Syaikh Tajuddin Abil Abbas Ahmad bin ‘Athaillah al Sakandari dalam salah satu karyanya yang berjudul Taj al ‘Arus al Hawi Li Tahdzib al Nufus memuat satu hadis riwayat Imam Hakim. Nabi bersabda, “Salman al Farisi termasuk golongan kami, bagian dari ahlul bait”.
Nabi mengakui dan memasukkan Salman dalam jajaran ahlul bait (keluarga) beliau. Padahal Salman adalah orang Persia dan tidak memiliki jalur nasab atau kekerabatan dengan Nabi.

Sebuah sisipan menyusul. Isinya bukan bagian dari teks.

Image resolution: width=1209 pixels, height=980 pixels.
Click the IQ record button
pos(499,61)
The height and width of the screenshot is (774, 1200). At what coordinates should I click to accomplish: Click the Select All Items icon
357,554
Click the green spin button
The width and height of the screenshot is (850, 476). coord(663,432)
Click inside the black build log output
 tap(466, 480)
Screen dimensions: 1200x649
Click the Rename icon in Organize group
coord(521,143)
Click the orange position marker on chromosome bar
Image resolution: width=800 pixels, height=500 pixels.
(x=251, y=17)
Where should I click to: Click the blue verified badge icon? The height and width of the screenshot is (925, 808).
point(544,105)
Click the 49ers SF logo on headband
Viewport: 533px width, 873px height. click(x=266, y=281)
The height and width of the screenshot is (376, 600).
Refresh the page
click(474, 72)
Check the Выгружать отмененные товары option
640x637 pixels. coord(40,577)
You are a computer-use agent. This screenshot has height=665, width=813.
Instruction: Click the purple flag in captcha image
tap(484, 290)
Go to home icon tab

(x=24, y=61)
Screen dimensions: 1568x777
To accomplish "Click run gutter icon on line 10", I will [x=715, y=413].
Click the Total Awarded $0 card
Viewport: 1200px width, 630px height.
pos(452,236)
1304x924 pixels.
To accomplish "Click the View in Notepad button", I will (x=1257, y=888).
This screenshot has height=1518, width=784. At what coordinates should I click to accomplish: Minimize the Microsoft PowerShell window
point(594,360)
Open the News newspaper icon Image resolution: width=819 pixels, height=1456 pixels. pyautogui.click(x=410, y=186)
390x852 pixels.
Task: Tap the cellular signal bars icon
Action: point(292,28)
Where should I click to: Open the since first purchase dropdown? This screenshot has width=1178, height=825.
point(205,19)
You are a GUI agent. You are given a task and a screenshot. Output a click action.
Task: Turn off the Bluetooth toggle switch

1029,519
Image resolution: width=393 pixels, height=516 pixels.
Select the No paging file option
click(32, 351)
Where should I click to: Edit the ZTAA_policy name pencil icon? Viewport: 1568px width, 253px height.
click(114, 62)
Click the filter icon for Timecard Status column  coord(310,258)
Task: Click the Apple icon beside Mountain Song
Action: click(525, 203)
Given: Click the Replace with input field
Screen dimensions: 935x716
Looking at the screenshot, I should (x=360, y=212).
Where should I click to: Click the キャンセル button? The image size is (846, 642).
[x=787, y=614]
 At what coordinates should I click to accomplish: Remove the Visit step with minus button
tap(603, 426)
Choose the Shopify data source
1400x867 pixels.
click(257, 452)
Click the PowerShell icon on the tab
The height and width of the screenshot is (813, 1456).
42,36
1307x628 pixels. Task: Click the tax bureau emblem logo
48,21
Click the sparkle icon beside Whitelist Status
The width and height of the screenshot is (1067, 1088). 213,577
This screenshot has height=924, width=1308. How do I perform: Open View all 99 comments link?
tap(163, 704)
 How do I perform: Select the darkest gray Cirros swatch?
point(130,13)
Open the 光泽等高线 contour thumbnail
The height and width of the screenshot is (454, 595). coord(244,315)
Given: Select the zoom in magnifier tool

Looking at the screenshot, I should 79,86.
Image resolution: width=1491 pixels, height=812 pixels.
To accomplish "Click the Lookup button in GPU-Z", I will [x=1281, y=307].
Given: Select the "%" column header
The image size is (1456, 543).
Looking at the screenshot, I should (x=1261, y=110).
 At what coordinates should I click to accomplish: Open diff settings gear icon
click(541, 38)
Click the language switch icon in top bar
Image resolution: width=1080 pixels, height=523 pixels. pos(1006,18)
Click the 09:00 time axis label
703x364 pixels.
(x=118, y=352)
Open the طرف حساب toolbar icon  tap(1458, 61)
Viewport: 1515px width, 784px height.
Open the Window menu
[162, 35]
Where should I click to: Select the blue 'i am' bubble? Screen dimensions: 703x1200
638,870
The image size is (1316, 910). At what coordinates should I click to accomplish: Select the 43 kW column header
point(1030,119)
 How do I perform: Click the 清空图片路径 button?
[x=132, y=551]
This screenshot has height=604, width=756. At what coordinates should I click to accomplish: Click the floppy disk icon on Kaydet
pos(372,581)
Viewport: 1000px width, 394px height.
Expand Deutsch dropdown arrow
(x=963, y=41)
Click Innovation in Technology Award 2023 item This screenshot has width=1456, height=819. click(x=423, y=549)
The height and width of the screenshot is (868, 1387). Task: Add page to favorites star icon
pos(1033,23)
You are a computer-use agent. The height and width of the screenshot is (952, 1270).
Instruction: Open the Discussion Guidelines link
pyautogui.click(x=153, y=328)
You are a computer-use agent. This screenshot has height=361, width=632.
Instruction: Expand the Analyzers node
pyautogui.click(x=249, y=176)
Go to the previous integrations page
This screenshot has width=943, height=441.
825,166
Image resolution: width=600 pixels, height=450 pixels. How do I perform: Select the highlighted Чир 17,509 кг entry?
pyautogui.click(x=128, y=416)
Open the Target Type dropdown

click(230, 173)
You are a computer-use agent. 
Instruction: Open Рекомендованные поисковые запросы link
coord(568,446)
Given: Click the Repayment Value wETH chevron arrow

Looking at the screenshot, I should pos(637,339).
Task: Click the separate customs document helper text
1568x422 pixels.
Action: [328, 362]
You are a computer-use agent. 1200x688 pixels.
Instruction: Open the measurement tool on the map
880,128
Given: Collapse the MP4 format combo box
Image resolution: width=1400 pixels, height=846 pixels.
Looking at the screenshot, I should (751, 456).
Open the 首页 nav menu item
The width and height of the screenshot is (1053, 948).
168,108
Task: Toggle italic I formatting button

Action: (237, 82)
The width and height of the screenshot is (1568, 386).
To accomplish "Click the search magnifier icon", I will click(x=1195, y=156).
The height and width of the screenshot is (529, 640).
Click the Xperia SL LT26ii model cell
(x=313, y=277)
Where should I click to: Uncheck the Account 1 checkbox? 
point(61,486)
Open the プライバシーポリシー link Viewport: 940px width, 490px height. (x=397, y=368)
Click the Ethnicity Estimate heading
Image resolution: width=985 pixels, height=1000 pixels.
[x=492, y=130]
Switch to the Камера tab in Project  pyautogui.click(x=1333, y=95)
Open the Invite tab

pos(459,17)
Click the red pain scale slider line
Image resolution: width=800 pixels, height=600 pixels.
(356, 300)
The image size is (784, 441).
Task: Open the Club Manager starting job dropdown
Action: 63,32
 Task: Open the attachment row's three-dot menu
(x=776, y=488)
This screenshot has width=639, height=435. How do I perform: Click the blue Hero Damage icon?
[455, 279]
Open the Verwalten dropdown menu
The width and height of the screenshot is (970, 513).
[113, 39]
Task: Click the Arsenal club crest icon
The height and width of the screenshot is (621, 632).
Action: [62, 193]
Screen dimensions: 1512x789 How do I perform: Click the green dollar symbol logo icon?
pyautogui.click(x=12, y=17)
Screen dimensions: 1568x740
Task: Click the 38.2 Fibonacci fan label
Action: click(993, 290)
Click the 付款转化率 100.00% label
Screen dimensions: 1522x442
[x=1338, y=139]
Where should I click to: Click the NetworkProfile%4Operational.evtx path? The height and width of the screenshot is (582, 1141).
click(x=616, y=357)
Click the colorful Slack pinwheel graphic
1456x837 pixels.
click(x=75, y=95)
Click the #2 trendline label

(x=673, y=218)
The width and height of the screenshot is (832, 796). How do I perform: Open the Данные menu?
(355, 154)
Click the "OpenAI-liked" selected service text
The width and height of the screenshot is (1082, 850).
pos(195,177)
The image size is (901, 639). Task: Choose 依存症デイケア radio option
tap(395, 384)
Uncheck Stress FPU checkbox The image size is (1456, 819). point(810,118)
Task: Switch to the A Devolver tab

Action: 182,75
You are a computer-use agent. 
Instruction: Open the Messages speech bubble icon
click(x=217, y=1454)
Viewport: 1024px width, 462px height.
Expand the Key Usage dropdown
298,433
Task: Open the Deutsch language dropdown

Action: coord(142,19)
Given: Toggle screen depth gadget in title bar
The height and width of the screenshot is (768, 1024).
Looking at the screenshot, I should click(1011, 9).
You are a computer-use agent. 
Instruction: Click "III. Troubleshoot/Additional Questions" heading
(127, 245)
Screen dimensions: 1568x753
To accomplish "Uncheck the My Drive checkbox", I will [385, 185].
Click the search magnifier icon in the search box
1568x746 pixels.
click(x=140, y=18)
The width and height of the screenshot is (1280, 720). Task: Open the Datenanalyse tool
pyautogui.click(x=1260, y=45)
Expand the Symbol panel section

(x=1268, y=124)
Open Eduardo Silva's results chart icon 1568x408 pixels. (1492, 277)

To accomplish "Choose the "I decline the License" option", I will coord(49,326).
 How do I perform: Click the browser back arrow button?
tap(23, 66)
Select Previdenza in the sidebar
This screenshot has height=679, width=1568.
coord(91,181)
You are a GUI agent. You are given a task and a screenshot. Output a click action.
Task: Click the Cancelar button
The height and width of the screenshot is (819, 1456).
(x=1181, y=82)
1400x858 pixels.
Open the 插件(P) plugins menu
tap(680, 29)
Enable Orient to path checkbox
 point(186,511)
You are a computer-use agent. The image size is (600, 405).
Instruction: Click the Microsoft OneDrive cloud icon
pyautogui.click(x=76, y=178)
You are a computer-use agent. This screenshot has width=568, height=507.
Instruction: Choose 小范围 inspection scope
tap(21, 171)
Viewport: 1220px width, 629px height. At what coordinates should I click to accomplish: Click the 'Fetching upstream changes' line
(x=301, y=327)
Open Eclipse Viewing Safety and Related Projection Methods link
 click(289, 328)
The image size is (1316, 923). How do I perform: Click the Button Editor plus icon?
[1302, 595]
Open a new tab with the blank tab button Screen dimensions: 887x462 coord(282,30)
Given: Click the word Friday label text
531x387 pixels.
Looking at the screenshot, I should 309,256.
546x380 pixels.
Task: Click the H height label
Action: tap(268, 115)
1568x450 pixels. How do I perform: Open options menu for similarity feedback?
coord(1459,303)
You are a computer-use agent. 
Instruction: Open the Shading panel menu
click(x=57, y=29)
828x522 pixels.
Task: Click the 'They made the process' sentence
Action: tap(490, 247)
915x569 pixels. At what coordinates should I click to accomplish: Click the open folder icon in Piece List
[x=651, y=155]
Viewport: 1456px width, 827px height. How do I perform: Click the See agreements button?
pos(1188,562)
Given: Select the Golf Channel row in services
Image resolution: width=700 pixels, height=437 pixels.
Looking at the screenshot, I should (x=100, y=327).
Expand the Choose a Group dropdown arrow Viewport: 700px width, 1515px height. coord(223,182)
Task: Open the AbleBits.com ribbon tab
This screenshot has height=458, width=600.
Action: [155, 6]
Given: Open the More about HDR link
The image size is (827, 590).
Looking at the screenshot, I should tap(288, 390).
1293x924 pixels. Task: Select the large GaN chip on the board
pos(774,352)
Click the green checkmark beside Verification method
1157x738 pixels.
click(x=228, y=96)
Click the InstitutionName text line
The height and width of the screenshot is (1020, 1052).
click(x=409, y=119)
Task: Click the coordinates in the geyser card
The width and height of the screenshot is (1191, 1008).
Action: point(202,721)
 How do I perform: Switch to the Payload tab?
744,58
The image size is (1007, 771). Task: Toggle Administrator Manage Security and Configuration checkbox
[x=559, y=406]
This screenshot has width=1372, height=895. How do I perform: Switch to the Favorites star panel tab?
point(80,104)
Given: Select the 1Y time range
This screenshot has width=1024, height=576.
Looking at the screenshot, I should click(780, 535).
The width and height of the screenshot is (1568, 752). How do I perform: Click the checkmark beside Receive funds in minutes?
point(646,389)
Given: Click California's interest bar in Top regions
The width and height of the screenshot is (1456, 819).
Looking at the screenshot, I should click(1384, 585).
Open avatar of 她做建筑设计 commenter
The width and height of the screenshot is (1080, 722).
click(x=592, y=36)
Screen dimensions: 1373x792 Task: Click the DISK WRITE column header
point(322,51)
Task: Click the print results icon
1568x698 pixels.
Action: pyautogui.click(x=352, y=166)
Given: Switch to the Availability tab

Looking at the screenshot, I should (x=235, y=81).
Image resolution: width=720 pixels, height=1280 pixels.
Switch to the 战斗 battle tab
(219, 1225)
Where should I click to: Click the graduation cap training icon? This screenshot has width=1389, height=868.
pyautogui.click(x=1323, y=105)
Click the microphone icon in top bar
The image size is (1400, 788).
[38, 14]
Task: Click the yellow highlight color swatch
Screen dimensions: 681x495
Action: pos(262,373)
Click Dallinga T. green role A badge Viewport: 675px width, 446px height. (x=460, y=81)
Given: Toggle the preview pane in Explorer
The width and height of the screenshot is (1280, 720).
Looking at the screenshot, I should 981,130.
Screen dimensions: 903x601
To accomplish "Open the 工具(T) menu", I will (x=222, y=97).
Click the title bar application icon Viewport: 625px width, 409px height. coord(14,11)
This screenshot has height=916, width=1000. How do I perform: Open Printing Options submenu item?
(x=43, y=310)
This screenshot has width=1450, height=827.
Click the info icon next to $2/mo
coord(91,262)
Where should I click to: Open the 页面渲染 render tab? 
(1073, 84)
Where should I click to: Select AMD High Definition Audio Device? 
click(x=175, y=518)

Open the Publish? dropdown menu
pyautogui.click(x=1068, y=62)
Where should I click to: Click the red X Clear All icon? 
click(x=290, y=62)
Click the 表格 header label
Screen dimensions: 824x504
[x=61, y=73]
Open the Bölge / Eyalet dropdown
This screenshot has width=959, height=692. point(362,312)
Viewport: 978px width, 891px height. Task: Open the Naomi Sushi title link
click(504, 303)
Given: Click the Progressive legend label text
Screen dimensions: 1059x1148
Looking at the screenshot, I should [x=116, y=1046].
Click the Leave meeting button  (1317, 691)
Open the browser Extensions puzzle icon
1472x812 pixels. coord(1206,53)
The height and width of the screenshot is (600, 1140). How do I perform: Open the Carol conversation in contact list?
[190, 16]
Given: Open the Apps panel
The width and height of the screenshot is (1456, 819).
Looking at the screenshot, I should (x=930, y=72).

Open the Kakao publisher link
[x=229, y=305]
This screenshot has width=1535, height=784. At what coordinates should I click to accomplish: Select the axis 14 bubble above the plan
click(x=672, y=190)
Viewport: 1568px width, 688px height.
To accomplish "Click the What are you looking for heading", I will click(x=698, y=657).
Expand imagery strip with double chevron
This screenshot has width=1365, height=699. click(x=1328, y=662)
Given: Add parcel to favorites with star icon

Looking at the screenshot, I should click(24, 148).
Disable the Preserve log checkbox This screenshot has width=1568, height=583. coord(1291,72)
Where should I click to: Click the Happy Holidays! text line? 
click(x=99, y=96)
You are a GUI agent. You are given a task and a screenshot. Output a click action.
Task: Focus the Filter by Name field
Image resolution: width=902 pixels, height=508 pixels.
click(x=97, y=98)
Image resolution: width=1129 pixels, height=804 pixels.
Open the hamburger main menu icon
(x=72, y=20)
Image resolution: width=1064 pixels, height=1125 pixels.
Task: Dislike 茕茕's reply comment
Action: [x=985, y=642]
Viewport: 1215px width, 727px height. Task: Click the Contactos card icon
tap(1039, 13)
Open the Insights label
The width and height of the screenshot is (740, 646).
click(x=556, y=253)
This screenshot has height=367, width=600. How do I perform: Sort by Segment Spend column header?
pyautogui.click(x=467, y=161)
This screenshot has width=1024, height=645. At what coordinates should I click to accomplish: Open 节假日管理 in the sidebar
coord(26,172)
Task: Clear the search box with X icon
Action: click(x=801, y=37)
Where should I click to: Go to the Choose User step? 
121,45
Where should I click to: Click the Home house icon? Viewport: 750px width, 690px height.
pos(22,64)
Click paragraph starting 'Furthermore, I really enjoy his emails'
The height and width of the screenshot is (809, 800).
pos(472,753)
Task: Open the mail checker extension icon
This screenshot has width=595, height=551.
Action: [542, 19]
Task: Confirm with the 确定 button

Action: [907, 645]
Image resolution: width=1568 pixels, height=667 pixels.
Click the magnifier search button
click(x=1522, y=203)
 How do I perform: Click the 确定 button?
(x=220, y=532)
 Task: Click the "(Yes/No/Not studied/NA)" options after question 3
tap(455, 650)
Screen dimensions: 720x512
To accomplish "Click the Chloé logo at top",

Ini membuktikan bahwa Rasulullah tidak memandang nasab sebagai standar utama untuk menentukan siapa orang yang dicintainya.
Semua umat Islam yang mengikuti Nabi dan berusaha semaksimal mungkin meniru beliau dalam perkataan dan perbuatan, akan tercatat akan diakui sebagai bagian dari umatnya. Bahkan sebagaimana Salman al Farisi, akan dimasukkan menjadi bagian dari ahlul bait.
Mengikuti Nabi, walaupun tidak bisa secara totalitas, harus berusaha sekuat tenaga. Sebab seseorang disebut ikut bila menjadi bagian tak terpisahkan dari yang diikuti dalam segala hal. Mulai dari ucapan, perbuatan dan segala prilaku kehidupan. Maka sebagai pengikut Nabi Muhammad harus berusaha menjadi seperti beliau. Tidak pemarah, sopan, tidak gemar mencaci, kasih sayang kepada sesama sekalipun beda agama dan seterusnya.
Untuk tujuan ini, Syaikh Tajuddin Abil Abbas Ahmad bin ‘Athaillah al Sakandari dalam kitab yang sama menulis doa sebagai upaya menjadi pengikut Nabi yang sesungguhnya. Bukan hanya mengaku-ngaku, sementara akhlaknya jauh melenceng dari akhlak Baginda Nabi.
Doa tersebut adalah :
اللهم اني اسئلك المتابعة لرسولك صلي الله عليه وسلم في الأقوال والافعال
Allahumma Inni Asalukal Mutaba’ata Lirasulika Shalallahu alaihi wa Sallam Fil Aqwali wal Af’ali.
“Ya Allah, Sesungguhnya saya meminta kepada-Mu supaya dijadikan pengikut Nabi Muhammad di dalam perkataan dan perbuatan”.
Doa ini penting dibaca, terutama setelah shalat supaya kita dijadikan sebagai penganut Islam yang sesuai dengan ajarannya. Sebab banyak penampilan umat Islam sekarang ini yang tidak mencirikan perilaku Nabi, perkataan dan perbuatan jauh dari akhlak Nabi. Yang paling tampak adalah gemar mencaci, gemar menyalahkan dan sampai mengkafirkan.
Padahal, menurut Ibnu ‘Athaillah, di antara syarat penting untuk menjadi pemeluk Islam yang sesungguhnya harus tidak mendzalimi hamba-hamba Allah yang lain. Baik sama agamanya, maupun dengan yang berbeda keyakinan.